• _What you need to do_
Present every line of the listing below as a numbered list, leaving out any blank lines.

• _Given entries_
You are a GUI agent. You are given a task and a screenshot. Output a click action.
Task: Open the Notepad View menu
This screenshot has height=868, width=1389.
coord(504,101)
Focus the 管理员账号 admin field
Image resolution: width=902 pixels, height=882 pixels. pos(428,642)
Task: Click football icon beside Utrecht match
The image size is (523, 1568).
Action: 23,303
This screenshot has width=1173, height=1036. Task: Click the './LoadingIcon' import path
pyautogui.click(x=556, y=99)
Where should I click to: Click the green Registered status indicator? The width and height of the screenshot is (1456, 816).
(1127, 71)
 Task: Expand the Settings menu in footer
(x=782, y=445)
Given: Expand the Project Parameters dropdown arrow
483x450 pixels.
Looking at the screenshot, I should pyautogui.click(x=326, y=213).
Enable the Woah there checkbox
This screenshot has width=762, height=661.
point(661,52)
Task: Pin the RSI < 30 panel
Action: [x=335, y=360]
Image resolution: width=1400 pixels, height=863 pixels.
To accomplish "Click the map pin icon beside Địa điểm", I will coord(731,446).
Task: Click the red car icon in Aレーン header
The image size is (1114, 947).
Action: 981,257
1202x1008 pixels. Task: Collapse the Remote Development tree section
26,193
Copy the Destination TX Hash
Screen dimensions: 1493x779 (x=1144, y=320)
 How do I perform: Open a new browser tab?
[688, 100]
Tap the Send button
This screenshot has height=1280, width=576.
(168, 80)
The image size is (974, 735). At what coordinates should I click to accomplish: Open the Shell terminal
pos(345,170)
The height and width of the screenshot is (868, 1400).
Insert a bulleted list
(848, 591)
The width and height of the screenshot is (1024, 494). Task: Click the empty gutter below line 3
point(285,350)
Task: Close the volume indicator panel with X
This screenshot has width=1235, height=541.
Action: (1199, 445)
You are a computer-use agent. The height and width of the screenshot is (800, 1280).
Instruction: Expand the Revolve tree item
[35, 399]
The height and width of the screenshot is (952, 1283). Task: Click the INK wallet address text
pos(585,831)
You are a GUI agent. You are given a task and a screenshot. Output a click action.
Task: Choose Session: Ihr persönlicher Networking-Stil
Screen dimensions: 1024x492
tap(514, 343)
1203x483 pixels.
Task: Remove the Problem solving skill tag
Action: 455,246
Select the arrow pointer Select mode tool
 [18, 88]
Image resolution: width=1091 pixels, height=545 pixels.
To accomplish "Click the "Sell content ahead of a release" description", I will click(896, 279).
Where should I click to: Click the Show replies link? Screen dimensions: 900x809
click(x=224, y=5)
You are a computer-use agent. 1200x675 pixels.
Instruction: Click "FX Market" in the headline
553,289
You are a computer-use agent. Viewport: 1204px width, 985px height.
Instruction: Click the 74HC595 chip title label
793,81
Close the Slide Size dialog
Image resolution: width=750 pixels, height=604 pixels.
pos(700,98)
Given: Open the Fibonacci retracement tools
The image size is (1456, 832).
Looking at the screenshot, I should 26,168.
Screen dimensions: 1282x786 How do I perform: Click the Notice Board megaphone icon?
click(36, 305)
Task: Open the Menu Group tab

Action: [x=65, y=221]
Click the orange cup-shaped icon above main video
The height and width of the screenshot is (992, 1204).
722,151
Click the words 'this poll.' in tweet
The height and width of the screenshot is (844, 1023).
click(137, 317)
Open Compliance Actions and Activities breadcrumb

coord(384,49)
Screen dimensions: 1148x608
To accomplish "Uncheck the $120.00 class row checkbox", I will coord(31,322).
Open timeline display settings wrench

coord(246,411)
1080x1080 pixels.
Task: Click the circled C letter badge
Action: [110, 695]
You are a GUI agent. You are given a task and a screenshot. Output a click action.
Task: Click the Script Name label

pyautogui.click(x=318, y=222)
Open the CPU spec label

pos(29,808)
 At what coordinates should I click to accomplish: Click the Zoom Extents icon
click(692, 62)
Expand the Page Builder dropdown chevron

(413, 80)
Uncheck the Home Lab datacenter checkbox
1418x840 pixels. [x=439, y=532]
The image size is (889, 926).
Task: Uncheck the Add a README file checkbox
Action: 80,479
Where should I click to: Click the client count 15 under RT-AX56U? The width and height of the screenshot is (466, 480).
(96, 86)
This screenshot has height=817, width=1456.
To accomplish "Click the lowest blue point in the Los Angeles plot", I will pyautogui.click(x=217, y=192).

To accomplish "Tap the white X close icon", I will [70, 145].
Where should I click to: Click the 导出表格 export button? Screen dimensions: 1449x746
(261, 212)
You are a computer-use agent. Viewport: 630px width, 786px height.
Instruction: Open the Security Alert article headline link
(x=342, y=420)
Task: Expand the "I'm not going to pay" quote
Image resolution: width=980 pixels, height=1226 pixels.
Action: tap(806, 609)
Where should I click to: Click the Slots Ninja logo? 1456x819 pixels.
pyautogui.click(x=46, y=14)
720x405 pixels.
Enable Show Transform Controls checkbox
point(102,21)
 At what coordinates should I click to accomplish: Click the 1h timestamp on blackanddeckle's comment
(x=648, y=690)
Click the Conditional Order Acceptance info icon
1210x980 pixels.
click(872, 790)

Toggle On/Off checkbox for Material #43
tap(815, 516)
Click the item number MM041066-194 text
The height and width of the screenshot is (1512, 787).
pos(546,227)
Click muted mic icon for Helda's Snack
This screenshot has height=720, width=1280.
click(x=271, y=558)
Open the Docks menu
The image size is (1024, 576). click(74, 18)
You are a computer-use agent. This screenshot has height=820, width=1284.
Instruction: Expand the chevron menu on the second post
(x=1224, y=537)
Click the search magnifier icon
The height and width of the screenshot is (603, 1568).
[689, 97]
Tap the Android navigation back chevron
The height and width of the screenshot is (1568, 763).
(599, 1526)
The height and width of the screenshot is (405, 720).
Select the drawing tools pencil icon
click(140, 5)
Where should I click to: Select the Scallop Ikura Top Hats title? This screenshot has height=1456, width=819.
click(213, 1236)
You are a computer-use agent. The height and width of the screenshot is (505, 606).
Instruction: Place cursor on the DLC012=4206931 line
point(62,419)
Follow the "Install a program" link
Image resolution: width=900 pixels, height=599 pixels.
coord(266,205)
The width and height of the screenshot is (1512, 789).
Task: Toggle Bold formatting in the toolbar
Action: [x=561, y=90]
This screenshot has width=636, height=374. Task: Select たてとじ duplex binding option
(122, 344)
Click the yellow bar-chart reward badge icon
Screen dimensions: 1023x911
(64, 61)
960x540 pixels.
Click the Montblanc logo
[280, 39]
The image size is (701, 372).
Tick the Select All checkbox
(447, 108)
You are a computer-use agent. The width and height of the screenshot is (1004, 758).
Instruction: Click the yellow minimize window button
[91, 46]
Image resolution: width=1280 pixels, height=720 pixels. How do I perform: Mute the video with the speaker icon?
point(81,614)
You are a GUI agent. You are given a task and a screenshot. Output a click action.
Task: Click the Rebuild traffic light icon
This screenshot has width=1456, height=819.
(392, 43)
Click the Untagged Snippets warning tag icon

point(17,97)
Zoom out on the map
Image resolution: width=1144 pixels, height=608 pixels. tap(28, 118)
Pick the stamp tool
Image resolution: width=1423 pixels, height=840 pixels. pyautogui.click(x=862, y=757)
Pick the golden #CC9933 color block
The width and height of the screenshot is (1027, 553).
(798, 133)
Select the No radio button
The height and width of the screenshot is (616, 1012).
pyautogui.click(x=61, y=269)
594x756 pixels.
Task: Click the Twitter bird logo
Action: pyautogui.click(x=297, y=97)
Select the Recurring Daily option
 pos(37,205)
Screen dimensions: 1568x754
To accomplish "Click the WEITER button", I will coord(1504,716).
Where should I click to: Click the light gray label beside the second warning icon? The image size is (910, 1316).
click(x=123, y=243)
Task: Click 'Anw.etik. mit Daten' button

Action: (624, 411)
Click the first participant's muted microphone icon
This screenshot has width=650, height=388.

• _Exercise output_
1. You are a GUI agent. You are given a task and a screenshot. Output a click action.
2. Task: Open the Notepad View menu
3. This screenshot has height=868, width=1389.
4. coord(504,101)
5. Focus the 管理员账号 admin field
6. Image resolution: width=902 pixels, height=882 pixels. pos(428,642)
7. Task: Click football icon beside Utrecht match
8. The image size is (523, 1568).
9. Action: 23,303
10. This screenshot has width=1173, height=1036. Task: Click the './LoadingIcon' import path
11. pyautogui.click(x=556, y=99)
12. Where should I click to: Click the green Registered status indicator? The width and height of the screenshot is (1456, 816).
13. (1127, 71)
14.  Task: Expand the Settings menu in footer
15. (x=782, y=445)
16. Given: Expand the Project Parameters dropdown arrow
17. 483x450 pixels.
18. Looking at the screenshot, I should pyautogui.click(x=326, y=213).
19. Enable the Woah there checkbox
20. This screenshot has width=762, height=661.
21. point(661,52)
22. Task: Pin the RSI < 30 panel
23. Action: [x=335, y=360]
24. Image resolution: width=1400 pixels, height=863 pixels.
25. To accomplish "Click the map pin icon beside Địa điểm", I will coord(731,446).
26. Task: Click the red car icon in Aレーン header
27. The image size is (1114, 947).
28. Action: 981,257
29. 1202x1008 pixels. Task: Collapse the Remote Development tree section
30. 26,193
31. Copy the Destination TX Hash
32. Screen dimensions: 1493x779 (x=1144, y=320)
33.  How do I perform: Open a new browser tab?
34. [688, 100]
35. Tap the Send button
36. This screenshot has height=1280, width=576.
37. (168, 80)
38. The image size is (974, 735). At what coordinates should I click to accomplish: Open the Shell terminal
39. pos(345,170)
40. The height and width of the screenshot is (868, 1400).
41. Insert a bulleted list
42. (848, 591)
43. The width and height of the screenshot is (1024, 494). Task: Click the empty gutter below line 3
44. point(285,350)
45. Task: Close the volume indicator panel with X
46. This screenshot has width=1235, height=541.
47. Action: (1199, 445)
48. You are a computer-use agent. The height and width of the screenshot is (800, 1280).
49. Instruction: Expand the Revolve tree item
50. [35, 399]
51. The height and width of the screenshot is (952, 1283). Task: Click the INK wallet address text
52. pos(585,831)
53. You are a GUI agent. You are given a task and a screenshot. Output a click action.
54. Task: Choose Session: Ihr persönlicher Networking-Stil
55. Screen dimensions: 1024x492
56. tap(514, 343)
57. 1203x483 pixels.
58. Task: Remove the Problem solving skill tag
59. Action: 455,246
60. Select the arrow pointer Select mode tool
61.  [18, 88]
62. Image resolution: width=1091 pixels, height=545 pixels.
63. To accomplish "Click the "Sell content ahead of a release" description", I will click(896, 279).
64. Where should I click to: Click the Show replies link? Screen dimensions: 900x809
65. click(x=224, y=5)
66. You are a computer-use agent. 1200x675 pixels.
67. Instruction: Click "FX Market" in the headline
68. 553,289
69. You are a computer-use agent. Viewport: 1204px width, 985px height.
70. Instruction: Click the 74HC595 chip title label
71. 793,81
72. Close the Slide Size dialog
73. Image resolution: width=750 pixels, height=604 pixels.
74. pos(700,98)
75. Given: Open the Fibonacci retracement tools
76. The image size is (1456, 832).
77. Looking at the screenshot, I should 26,168.
78. Screen dimensions: 1282x786 How do I perform: Click the Notice Board megaphone icon?
79. click(36, 305)
80. Task: Open the Menu Group tab
81. Action: [x=65, y=221]
82. Click the orange cup-shaped icon above main video
83. The height and width of the screenshot is (992, 1204).
84. 722,151
85. Click the words 'this poll.' in tweet
86. The height and width of the screenshot is (844, 1023).
87. click(137, 317)
88. Open Compliance Actions and Activities breadcrumb
89. coord(384,49)
90. Screen dimensions: 1148x608
91. To accomplish "Uncheck the $120.00 class row checkbox", I will coord(31,322).
92. Open timeline display settings wrench
93. coord(246,411)
94. 1080x1080 pixels.
95. Task: Click the circled C letter badge
96. Action: [110, 695]
97. You are a GUI agent. You are given a task and a screenshot. Output a click action.
98. Task: Click the Script Name label
99. pyautogui.click(x=318, y=222)
100. Open the CPU spec label
101. pos(29,808)
102.  At what coordinates should I click to accomplish: Click the Zoom Extents icon
103. click(692, 62)
104. Expand the Page Builder dropdown chevron
105. (413, 80)
106. Uncheck the Home Lab datacenter checkbox
107. 1418x840 pixels. [x=439, y=532]
108. The image size is (889, 926).
109. Task: Uncheck the Add a README file checkbox
110. Action: 80,479
111. Where should I click to: Click the client count 15 under RT-AX56U? The width and height of the screenshot is (466, 480).
112. (96, 86)
113. This screenshot has height=817, width=1456.
114. To accomplish "Click the lowest blue point in the Los Angeles plot", I will pyautogui.click(x=217, y=192).
115. To accomplish "Tap the white X close icon", I will [70, 145].
116. Where should I click to: Click the 导出表格 export button? Screen dimensions: 1449x746
117. (261, 212)
118. You are a computer-use agent. Viewport: 630px width, 786px height.
119. Instruction: Open the Security Alert article headline link
120. (x=342, y=420)
121. Task: Expand the "I'm not going to pay" quote
122. Image resolution: width=980 pixels, height=1226 pixels.
123. Action: tap(806, 609)
124. Where should I click to: Click the Slots Ninja logo? 1456x819 pixels.
125. pyautogui.click(x=46, y=14)
126. 720x405 pixels.
127. Enable Show Transform Controls checkbox
128. point(102,21)
129.  At what coordinates should I click to accomplish: Click the 1h timestamp on blackanddeckle's comment
130. (x=648, y=690)
131. Click the Conditional Order Acceptance info icon
132. 1210x980 pixels.
133. click(872, 790)
134. Toggle On/Off checkbox for Material #43
135. tap(815, 516)
136. Click the item number MM041066-194 text
137. The height and width of the screenshot is (1512, 787).
138. pos(546,227)
139. Click muted mic icon for Helda's Snack
140. This screenshot has height=720, width=1280.
141. click(x=271, y=558)
142. Open the Docks menu
143. The image size is (1024, 576). click(74, 18)
144. You are a computer-use agent. This screenshot has height=820, width=1284.
145. Instruction: Expand the chevron menu on the second post
146. (x=1224, y=537)
147. Click the search magnifier icon
148. The height and width of the screenshot is (603, 1568).
149. [689, 97]
150. Tap the Android navigation back chevron
151. The height and width of the screenshot is (1568, 763).
152. (599, 1526)
153. The height and width of the screenshot is (405, 720).
154. Select the drawing tools pencil icon
155. click(140, 5)
156. Where should I click to: Select the Scallop Ikura Top Hats title? This screenshot has height=1456, width=819.
157. click(213, 1236)
158. You are a computer-use agent. The height and width of the screenshot is (505, 606).
159. Instruction: Place cursor on the DLC012=4206931 line
160. point(62,419)
161. Follow the "Install a program" link
162. Image resolution: width=900 pixels, height=599 pixels.
163. coord(266,205)
164. The width and height of the screenshot is (1512, 789).
165. Task: Toggle Bold formatting in the toolbar
166. Action: [x=561, y=90]
167. This screenshot has width=636, height=374. Task: Select たてとじ duplex binding option
168. (122, 344)
169. Click the yellow bar-chart reward badge icon
170. Screen dimensions: 1023x911
171. (64, 61)
172. 960x540 pixels.
173. Click the Montblanc logo
174. [280, 39]
175. The image size is (701, 372).
176. Tick the Select All checkbox
177. (447, 108)
178. You are a computer-use agent. The width and height of the screenshot is (1004, 758).
179. Instruction: Click the yellow minimize window button
180. [91, 46]
181. Image resolution: width=1280 pixels, height=720 pixels. How do I perform: Mute the video with the speaker icon?
182. point(81,614)
183. You are a GUI agent. You are given a task and a screenshot. Output a click action.
184. Task: Click the Rebuild traffic light icon
185. This screenshot has width=1456, height=819.
186. (392, 43)
187. Click the Untagged Snippets warning tag icon
188. point(17,97)
189. Zoom out on the map
190. Image resolution: width=1144 pixels, height=608 pixels. tap(28, 118)
191. Pick the stamp tool
192. Image resolution: width=1423 pixels, height=840 pixels. pyautogui.click(x=862, y=757)
193. Pick the golden #CC9933 color block
194. The width and height of the screenshot is (1027, 553).
195. (798, 133)
196. Select the No radio button
197. The height and width of the screenshot is (616, 1012).
198. pyautogui.click(x=61, y=269)
199. 594x756 pixels.
200. Task: Click the Twitter bird logo
201. Action: pyautogui.click(x=297, y=97)
202. Select the Recurring Daily option
203.  pos(37,205)
204. Screen dimensions: 1568x754
205. To accomplish "Click the WEITER button", I will coord(1504,716).
206. Where should I click to: Click the light gray label beside the second warning icon? The image size is (910, 1316).
207. click(x=123, y=243)
208. Task: Click 'Anw.etik. mit Daten' button
209. Action: (624, 411)
210. Click the first participant's muted microphone icon
211. This screenshot has width=650, height=388.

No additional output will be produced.